LiftQuant: Continuous Bit-Width LLM via Dimensional Lifting and Projection

Conference: ICML 2026
arXiv: 2606.04050
Code: https://github.com/Heliulu/LiftQuant
Area: Model Compression / LLM Quantization / Deployment Optimization
Keywords: Continuous bit-width, lift-then-project, high-dimensional projection, 1-bit lattice, Pareto-optimal deployment

TL;DR

LiftQuant decouples LLM quantization bit-width from discrete integers (2/3/4 bit) into continuous fractions (e.g., 2.4-bit) through a "high-dimensional 1-bit lattice \(\rightarrow\) low-dimensional weight space projection" (lift-then-project) mechanism. This allows a 70B model to fit precisely into a 24GB GPU with PPL significantly better than the 2-bit baseline. The entire decoding path utilize only linear transformations and 1-bit uniform quantizers, making it hardware-friendly.

Background & Motivation

Background: Weight-only quantization is essential for LLM deployment. Two main schools exist: Uniform Quantization (UQ) (including AWQ, QLoRA, QuIP#, QuaRot, SpinQuant, etc., which use INT2/3/4 after preprocessing) and Vector Quantization (VQ) (including AQLM, VPTQ, QTIP, which use learned codebooks for higher accuracy but require slower LUT inference).

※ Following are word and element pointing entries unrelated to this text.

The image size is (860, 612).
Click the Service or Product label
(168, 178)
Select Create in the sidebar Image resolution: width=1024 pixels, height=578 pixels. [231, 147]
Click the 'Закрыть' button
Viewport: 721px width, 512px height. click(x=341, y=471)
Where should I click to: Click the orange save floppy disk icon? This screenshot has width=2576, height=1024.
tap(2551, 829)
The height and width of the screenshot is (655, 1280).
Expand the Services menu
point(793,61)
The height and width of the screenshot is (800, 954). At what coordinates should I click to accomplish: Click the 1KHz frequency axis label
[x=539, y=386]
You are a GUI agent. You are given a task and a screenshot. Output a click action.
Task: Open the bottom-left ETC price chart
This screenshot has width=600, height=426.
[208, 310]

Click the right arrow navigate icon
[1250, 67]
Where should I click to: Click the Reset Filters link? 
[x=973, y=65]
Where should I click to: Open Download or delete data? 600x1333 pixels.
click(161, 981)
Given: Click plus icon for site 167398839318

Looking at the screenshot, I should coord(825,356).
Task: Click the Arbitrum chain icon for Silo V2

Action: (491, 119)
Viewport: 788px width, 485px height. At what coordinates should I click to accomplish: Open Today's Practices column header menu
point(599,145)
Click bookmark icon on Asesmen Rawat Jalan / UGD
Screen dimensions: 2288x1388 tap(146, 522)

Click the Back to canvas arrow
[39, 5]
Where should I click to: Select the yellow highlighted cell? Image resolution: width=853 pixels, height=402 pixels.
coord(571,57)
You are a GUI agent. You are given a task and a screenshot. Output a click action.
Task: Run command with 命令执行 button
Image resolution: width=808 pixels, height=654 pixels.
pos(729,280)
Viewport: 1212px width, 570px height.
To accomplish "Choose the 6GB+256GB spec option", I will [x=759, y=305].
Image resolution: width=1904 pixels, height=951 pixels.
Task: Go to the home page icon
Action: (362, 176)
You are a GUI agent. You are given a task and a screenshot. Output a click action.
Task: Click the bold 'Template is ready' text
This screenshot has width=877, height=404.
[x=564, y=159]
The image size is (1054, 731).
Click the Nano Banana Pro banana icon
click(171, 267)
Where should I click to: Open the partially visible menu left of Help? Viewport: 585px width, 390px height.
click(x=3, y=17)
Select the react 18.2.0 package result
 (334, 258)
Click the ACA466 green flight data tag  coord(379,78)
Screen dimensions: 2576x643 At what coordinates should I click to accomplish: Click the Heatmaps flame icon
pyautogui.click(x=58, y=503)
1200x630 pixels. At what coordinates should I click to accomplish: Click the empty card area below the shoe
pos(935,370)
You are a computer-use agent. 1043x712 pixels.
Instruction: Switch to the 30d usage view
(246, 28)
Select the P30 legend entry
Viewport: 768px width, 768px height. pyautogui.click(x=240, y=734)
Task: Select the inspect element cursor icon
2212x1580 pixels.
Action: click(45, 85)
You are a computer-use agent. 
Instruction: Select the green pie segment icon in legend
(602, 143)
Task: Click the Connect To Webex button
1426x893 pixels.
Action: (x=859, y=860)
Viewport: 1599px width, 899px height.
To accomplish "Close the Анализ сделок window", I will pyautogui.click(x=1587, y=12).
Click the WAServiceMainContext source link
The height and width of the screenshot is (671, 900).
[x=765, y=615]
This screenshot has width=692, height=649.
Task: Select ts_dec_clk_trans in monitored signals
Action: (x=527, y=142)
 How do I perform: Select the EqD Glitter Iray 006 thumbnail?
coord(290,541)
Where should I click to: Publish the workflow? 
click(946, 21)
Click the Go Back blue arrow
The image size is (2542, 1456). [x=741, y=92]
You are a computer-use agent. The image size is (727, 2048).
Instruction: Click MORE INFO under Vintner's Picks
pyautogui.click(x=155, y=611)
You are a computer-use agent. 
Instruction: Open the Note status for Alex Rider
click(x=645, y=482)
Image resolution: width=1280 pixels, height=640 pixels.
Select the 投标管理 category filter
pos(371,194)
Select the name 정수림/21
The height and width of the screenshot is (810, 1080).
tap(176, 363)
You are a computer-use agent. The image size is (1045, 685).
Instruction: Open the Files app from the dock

Limitations of Prior Work: (1) All conventional methods are locked into integer bit-widths—for instance, Llama-3-70B cannot fit on a 24GB card at 3-bit, while 2-bit leads to catastrophic PPL drops, wasting the memory headroom between 2-3 bits. (2) UQ allows coarse adjustments via group size (e.g., EfficientQAT moving from 128 to 64), but these are discrete "steps" rather than continuous values. (3) Non-power-of-two codebooks (e.g., ternary 1.58-bit) require specialized kernels. (4) Q-Palette achieves fractional bits by mixing multiple quantizers, but maintaining a library of heterogeneous kernels is engineering-heavy.

Key Challenge: Hardware budgets are continuous (24GB, 12GB, etc.), whereas model bit-widths are discrete (2, 3, 4), causing memory utilization to be permanently suboptimal. Simultaneously, VQ offers high accuracy but slow LUTs, while UQ is fast but less accurate; this "accuracy vs. speed" trade-off becomes even more difficult at fractional bit-widths.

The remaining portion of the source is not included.